### MATERIAL SHOWN
──────────
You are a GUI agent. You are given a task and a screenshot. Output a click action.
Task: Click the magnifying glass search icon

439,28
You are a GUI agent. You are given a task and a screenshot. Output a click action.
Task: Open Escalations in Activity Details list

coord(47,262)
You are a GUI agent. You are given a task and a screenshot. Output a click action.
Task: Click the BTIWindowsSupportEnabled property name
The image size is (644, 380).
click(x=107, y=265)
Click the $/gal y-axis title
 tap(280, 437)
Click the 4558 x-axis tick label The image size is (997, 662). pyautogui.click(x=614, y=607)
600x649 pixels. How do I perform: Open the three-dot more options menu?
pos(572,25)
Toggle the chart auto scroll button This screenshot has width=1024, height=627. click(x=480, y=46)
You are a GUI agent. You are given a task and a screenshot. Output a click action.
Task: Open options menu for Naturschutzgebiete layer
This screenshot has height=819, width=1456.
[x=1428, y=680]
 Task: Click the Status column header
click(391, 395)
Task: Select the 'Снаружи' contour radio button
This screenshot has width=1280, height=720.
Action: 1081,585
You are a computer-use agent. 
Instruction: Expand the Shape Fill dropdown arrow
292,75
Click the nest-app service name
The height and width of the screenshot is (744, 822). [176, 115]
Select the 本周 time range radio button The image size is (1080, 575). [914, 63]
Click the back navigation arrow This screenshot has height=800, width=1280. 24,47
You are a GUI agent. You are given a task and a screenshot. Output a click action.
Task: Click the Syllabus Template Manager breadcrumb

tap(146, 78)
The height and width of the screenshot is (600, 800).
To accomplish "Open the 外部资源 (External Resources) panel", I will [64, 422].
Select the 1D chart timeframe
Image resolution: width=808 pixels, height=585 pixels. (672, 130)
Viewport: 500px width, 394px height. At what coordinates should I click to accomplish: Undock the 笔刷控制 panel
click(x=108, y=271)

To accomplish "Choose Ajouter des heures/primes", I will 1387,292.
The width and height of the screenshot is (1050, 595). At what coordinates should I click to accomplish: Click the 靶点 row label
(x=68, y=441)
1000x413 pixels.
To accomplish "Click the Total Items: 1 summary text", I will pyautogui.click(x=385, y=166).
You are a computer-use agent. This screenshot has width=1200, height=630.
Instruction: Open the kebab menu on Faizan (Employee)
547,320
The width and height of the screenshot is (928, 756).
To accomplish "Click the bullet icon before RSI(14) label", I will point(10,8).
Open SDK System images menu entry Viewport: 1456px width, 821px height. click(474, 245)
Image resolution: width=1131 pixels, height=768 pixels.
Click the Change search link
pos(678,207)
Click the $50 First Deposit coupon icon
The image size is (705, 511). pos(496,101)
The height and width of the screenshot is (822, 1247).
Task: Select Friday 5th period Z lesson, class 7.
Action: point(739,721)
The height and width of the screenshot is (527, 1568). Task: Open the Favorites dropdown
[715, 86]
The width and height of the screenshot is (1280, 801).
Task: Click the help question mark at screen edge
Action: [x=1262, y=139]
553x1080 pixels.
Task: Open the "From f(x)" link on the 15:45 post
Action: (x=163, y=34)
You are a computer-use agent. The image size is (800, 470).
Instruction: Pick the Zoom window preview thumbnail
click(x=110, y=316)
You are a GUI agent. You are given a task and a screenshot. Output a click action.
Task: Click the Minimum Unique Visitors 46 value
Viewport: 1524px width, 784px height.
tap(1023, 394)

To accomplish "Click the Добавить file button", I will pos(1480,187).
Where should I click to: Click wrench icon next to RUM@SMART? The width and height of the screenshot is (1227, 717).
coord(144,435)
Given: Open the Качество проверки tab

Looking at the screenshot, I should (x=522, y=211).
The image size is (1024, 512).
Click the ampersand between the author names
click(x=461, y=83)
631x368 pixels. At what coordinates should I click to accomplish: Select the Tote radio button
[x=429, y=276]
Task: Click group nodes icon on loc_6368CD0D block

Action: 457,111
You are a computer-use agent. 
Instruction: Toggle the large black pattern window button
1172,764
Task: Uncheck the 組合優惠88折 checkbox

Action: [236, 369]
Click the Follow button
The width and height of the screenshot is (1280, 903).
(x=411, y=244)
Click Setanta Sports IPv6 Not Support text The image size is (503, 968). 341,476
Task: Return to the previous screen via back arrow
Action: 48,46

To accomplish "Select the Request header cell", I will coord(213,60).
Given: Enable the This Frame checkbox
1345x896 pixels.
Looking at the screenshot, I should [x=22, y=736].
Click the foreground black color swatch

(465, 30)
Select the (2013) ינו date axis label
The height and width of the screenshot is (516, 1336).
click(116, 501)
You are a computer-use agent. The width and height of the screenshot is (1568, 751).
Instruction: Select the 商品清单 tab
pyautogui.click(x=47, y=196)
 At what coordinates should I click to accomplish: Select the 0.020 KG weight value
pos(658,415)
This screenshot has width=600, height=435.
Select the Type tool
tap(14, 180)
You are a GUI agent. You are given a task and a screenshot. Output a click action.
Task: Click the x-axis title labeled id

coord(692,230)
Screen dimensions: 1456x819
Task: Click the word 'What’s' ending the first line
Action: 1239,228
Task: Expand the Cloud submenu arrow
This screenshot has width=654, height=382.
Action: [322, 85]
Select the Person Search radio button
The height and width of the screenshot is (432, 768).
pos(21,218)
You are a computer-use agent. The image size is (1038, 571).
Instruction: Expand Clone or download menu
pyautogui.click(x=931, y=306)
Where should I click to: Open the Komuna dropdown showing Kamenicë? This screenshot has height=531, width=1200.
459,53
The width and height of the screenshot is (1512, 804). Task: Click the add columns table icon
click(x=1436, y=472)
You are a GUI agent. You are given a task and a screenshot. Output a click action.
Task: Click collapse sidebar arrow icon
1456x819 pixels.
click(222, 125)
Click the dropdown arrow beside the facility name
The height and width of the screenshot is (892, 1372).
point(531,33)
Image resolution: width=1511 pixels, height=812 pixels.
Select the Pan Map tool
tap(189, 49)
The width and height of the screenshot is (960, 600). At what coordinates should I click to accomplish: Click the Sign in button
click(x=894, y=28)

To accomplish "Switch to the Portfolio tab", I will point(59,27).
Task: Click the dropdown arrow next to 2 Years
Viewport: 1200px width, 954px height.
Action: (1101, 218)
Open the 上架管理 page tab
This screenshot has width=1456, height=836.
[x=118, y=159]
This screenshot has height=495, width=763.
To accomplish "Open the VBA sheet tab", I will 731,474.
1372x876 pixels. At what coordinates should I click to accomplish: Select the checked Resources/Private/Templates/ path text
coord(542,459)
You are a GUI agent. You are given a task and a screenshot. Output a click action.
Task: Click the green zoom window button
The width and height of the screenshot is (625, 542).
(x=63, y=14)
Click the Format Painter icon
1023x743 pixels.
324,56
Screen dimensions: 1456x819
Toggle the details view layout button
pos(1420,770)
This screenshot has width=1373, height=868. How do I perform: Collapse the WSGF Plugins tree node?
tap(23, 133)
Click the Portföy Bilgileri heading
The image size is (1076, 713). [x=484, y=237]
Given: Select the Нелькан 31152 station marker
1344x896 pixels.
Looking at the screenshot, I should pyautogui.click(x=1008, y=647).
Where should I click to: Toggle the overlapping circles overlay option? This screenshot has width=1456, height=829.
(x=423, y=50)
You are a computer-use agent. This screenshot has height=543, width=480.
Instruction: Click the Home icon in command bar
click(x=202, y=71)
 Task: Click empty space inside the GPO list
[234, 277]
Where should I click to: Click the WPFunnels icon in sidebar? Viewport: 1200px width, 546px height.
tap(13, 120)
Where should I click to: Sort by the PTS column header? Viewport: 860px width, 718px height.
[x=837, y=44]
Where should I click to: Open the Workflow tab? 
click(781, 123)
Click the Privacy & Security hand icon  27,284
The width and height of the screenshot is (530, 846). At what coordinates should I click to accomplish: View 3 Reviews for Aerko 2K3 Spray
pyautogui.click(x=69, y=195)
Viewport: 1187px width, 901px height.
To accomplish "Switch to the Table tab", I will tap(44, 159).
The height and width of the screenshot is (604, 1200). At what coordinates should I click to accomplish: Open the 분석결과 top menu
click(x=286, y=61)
──────────
From the data above, copy out every line that contains the string "radio". Matching is case-sensitive.

Task: Select the 'Снаружи' contour radio button
Select the 本周 time range radio button The image size is (1080, 575). [914, 63]
631x368 pixels. At what coordinates should I click to accomplish: Select the Tote radio button
Select the Person Search radio button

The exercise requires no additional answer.